Output and Conclusion of the Work
The culmination of our efforts in this study yields valuable insights into gas well production forecasting and pressure dynamics analysis. Through rigorous calculations and comprehensive modeling, we have generated outputs that shed light on the behavior of gas wells under varying conditions. The primary output of our study includes the production forecast until the average reservoir pressure reaches the specified threshold of 2,000 psi. Utilizing established models and methodologies, we have developed robust forecasts that provide valuable guidance for strategic decision-making and resource allocation in gas production operations. These forecasts offer stakeholders a clear understanding of the expected production trends, enabling proactive measures to optimize production efficiency and maximize resource recovery. Furthermore, our analysis of pressure dynamics along the wellbore has provided detailed insights into the factors influencing pressure drop, including friction, acceleration, and gravitational potential. By presenting depth profiles and temporal variations in pressure behavior, we have enhanced our understanding of the complex dynamics governing gas flow within the reservoir and wellbore.
In conjunction with our findings, Figures 2 and 3 offer visual representations of key aspects of our analysis. Figure 2 depicts the Inflow Performance Relationship (IPR) versus Vertical Lift Performance (VLP) plot, providing a graphical illustration of the relationship between reservoir inflow and well performance. Additionally, Figure 3 showcases the Production Decline Curve, offering insights into the expected decline in gas production over time.


In conclusion, this study contributes to the body of knowledge surrounding gas well production optimization and pressure dynamics analysis in natural gas formations.

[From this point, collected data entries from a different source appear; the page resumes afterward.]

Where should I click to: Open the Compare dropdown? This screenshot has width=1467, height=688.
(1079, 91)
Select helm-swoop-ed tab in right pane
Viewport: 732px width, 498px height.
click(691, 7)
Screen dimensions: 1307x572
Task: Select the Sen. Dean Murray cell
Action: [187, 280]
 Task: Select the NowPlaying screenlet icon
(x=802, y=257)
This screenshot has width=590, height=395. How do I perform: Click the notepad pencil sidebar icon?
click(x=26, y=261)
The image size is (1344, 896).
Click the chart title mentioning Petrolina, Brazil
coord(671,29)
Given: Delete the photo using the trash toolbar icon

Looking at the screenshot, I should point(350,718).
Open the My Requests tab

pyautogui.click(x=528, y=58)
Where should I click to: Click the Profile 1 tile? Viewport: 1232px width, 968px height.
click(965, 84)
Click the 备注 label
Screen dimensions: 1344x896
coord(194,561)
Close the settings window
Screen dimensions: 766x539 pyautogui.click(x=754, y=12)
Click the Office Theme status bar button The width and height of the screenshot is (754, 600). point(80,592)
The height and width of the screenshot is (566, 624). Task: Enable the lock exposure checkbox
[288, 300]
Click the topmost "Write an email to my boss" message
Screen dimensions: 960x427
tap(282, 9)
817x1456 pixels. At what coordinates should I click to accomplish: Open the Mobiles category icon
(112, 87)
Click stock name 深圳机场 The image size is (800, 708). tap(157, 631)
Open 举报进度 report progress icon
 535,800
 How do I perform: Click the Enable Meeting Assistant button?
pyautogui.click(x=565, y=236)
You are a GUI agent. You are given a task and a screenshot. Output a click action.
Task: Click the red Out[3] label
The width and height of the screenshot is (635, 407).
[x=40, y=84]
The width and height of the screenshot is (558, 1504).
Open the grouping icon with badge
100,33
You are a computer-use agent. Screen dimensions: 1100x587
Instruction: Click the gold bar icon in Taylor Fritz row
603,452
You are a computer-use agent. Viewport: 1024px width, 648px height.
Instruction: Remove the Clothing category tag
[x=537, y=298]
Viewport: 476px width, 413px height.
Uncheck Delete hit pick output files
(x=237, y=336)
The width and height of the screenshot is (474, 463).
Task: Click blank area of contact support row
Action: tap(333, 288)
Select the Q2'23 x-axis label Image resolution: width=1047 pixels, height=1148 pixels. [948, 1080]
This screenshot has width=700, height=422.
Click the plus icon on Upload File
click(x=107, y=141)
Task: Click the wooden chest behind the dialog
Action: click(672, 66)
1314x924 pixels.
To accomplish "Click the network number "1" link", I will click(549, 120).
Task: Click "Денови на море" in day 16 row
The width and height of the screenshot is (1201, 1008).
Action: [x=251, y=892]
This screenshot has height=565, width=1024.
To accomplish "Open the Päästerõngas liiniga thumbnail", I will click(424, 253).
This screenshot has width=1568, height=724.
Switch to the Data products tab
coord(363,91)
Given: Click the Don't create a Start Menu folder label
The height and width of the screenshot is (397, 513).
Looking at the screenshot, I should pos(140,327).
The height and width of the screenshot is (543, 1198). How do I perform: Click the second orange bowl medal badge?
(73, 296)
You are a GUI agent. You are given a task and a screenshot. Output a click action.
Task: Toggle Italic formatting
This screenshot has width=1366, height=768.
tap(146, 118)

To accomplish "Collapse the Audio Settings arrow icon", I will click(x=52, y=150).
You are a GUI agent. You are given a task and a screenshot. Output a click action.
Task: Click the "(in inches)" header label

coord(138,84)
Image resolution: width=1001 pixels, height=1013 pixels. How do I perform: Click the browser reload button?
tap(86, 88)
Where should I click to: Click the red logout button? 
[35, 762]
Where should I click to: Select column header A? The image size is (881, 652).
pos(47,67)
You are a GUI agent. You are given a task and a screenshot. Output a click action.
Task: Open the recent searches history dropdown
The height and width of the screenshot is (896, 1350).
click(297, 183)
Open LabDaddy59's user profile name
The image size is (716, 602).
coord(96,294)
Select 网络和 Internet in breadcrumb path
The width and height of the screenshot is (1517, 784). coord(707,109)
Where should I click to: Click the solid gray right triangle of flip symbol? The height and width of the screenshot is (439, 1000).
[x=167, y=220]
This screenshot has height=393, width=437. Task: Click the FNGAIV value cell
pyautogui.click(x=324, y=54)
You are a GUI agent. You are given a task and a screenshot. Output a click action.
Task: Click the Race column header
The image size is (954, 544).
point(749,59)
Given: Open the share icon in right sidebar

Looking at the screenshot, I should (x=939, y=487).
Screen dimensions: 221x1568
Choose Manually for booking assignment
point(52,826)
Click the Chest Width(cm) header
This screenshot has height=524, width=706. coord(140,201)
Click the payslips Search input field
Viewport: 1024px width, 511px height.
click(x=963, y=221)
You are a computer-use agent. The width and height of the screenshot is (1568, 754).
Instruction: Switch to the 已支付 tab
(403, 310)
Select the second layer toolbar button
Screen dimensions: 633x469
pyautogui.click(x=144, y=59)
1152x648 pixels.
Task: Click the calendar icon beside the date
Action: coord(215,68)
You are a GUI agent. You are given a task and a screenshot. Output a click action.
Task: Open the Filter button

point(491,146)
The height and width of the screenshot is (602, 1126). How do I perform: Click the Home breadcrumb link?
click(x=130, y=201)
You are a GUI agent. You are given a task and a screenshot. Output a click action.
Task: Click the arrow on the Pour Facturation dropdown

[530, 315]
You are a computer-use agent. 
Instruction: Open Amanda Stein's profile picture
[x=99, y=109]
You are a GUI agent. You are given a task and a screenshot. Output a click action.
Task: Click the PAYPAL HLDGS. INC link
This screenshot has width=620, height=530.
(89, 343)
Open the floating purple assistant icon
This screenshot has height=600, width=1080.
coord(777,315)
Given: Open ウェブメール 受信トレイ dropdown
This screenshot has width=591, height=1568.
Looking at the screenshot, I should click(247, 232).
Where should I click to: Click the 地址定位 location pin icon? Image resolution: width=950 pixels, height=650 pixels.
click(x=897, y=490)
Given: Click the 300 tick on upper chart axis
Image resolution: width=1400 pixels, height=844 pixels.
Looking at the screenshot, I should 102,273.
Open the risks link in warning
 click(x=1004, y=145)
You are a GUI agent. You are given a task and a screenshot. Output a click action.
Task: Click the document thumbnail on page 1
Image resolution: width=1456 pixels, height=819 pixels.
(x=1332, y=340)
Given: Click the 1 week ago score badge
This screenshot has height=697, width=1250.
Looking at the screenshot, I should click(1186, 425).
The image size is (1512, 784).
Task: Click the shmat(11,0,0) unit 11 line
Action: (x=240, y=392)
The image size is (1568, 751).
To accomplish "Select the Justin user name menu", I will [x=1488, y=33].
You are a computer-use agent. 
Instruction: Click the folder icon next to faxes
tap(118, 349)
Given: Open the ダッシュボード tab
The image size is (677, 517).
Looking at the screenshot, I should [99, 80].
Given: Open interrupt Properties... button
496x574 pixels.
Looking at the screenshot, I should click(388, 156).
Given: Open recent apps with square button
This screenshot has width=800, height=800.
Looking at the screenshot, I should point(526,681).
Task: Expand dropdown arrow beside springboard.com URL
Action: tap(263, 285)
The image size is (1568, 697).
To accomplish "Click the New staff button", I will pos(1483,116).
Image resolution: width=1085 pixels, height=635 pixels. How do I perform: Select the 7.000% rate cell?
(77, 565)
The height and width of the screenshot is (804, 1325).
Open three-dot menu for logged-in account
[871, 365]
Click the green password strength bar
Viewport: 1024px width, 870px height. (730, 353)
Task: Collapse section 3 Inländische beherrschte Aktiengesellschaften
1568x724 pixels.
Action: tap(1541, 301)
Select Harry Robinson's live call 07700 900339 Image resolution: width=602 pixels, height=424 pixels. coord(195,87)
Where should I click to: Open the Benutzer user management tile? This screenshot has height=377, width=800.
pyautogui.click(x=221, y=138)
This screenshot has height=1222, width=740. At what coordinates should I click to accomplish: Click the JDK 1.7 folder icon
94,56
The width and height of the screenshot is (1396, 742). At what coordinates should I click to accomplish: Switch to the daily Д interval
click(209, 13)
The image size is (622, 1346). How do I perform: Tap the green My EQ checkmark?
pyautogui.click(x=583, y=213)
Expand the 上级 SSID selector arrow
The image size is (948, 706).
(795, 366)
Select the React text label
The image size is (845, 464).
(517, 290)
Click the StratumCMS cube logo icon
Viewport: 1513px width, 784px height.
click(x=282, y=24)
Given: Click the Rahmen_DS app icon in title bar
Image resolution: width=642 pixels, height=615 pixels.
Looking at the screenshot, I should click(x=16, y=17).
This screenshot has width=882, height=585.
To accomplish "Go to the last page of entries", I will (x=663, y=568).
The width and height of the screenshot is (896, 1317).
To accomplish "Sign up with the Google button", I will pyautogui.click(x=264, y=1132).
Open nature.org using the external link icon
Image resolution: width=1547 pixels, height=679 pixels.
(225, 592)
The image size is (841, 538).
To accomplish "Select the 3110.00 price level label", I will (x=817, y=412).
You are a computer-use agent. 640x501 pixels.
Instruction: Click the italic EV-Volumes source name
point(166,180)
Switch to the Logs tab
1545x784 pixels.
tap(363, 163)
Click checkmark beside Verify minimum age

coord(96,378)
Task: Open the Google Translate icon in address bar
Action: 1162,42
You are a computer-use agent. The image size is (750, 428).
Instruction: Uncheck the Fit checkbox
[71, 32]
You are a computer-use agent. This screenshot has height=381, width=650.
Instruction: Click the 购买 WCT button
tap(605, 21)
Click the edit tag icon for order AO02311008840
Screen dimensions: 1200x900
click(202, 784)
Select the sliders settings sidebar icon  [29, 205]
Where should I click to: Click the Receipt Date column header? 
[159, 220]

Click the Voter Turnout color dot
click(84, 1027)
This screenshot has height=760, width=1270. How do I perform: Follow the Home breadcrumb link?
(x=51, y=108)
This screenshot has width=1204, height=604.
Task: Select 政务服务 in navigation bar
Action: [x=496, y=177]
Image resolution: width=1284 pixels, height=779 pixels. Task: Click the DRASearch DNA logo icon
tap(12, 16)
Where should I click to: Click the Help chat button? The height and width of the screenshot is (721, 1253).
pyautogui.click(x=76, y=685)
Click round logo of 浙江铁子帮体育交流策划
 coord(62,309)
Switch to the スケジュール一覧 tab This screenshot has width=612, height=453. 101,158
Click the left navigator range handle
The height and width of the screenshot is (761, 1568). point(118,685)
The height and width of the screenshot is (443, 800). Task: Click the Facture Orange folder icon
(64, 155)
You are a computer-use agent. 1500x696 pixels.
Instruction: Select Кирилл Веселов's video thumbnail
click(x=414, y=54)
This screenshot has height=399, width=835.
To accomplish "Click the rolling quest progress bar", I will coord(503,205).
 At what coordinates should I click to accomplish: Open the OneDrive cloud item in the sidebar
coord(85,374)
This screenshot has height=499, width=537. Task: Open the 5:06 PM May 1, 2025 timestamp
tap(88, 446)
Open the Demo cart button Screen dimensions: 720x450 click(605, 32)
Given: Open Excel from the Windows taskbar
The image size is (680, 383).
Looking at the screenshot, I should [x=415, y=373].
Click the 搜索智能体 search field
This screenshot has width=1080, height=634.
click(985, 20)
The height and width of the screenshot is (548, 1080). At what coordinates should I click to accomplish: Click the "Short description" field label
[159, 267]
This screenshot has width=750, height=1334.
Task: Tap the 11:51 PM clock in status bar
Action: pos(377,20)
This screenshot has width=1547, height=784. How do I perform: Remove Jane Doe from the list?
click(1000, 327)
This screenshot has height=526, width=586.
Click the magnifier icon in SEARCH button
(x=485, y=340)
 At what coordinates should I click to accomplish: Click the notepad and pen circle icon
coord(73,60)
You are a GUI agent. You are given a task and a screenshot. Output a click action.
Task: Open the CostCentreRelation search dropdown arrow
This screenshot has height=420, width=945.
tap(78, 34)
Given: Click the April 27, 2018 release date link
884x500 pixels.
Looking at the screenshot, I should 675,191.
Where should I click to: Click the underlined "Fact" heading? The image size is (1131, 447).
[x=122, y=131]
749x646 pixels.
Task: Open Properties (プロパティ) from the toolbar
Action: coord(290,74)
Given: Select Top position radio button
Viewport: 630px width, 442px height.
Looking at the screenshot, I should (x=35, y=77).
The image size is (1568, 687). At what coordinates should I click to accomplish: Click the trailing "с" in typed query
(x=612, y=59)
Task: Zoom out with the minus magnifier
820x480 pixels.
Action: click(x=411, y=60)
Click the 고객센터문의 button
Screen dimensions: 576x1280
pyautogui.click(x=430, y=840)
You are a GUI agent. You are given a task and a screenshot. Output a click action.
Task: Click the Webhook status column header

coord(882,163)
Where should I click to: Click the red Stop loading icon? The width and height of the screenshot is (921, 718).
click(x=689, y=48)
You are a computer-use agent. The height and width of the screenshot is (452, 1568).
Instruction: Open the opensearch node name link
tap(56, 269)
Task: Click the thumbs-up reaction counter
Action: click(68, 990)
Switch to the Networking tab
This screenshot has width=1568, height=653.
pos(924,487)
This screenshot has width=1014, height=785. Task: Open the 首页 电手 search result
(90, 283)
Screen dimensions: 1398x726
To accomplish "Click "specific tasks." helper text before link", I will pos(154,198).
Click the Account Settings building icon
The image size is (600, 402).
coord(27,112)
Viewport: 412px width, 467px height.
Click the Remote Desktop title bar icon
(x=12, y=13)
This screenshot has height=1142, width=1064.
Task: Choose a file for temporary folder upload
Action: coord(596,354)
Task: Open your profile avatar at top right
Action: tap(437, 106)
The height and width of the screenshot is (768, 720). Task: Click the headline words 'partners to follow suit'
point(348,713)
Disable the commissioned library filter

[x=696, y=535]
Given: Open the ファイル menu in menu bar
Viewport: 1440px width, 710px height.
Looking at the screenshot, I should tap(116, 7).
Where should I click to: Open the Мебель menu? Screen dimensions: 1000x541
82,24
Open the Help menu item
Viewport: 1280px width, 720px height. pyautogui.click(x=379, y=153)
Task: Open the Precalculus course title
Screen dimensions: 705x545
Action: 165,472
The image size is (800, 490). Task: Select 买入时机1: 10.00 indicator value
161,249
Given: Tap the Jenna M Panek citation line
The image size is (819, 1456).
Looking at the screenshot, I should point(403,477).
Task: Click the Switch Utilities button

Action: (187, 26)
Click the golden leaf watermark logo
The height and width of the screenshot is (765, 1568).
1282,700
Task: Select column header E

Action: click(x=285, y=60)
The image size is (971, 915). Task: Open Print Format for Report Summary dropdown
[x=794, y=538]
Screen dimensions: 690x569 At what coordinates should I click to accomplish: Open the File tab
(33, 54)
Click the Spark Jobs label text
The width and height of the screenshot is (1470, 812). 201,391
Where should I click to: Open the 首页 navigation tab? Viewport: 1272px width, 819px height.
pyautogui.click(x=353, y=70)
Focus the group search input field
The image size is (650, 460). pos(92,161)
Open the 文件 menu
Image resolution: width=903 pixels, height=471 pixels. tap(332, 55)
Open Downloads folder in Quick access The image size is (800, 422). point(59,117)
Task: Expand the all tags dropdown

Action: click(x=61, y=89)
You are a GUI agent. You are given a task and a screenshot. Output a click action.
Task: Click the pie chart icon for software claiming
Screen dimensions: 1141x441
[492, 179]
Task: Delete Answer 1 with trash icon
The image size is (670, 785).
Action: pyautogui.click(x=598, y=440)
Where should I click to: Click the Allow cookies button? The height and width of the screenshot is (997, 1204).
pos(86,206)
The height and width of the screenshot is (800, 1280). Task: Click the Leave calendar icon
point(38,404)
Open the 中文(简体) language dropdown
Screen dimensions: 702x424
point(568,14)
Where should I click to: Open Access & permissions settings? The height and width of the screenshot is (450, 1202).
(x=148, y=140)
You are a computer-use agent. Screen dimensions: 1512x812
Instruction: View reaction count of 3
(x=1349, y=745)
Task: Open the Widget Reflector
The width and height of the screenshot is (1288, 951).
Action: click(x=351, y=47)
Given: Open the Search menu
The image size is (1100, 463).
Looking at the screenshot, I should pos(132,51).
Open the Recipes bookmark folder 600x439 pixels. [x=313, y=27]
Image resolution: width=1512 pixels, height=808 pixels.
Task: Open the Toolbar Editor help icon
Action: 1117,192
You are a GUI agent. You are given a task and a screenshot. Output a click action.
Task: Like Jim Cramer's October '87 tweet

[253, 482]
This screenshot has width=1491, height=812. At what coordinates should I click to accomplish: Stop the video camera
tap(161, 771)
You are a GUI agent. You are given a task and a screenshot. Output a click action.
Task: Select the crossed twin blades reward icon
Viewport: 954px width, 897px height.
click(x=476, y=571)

By leveraging established methodologies and integrating findings from reputable sources, we have produced reliable outputs that can inform decision-making processes and drive operational excellence in the oil and gas industry. Moving forward, the insights gained from this study can serve as a foundation for further research and exploration aimed at enhancing gas production efficiency and reservoir management practices.
All necessary parameters were extracted from the work of Economidies MJ, et al. titled “Petroleum Production Systems,” published by PTR Prentice Hall in New Jersey
[13]. This seminal resource provided the foundational data essential for our analysis. At the onset of production, the gas flow rate stood at 592.4 thousand standard cubic feet per day (MSCF/D). Over the course of two years, as reservoir pressure declined to 2000 psi, the gas production rate increased to 1,450 MSCF/D. This significant increase in production underscores the dynamic nature of gas reservoir behavior and highlights the importance of accurate forecasting for effective reservoir management. Moreover, the utilization of parameters from established sources such as Economidies, et al. [13] ensures the reliability and validity of our results, contributing to the robustness of our analysis.
The depicted plot, Figure 4 provides insight into the pressure drop components within the vertical gas well. In this particular well, gravitational pressure losses emerge as the predominant factor influencing pressure distribution along the wellbore. However, it is noteworthy that kinetic energy changes exhibit minimal impact on pressure dynamics. To gain a comprehensive understanding of kinetic energy behavior throughout the well, an additional plot has been included in this report. This supplementary visualization offers further clarity on the behavior of kinetic energy along the wellbore, complementing the analysis of pressure drop components. By examining these factors collectively, we can elucidate the complex interplay of forces governing pressure distribution within the gas well, thus facilitating informed decision-making in reservoir management strategies.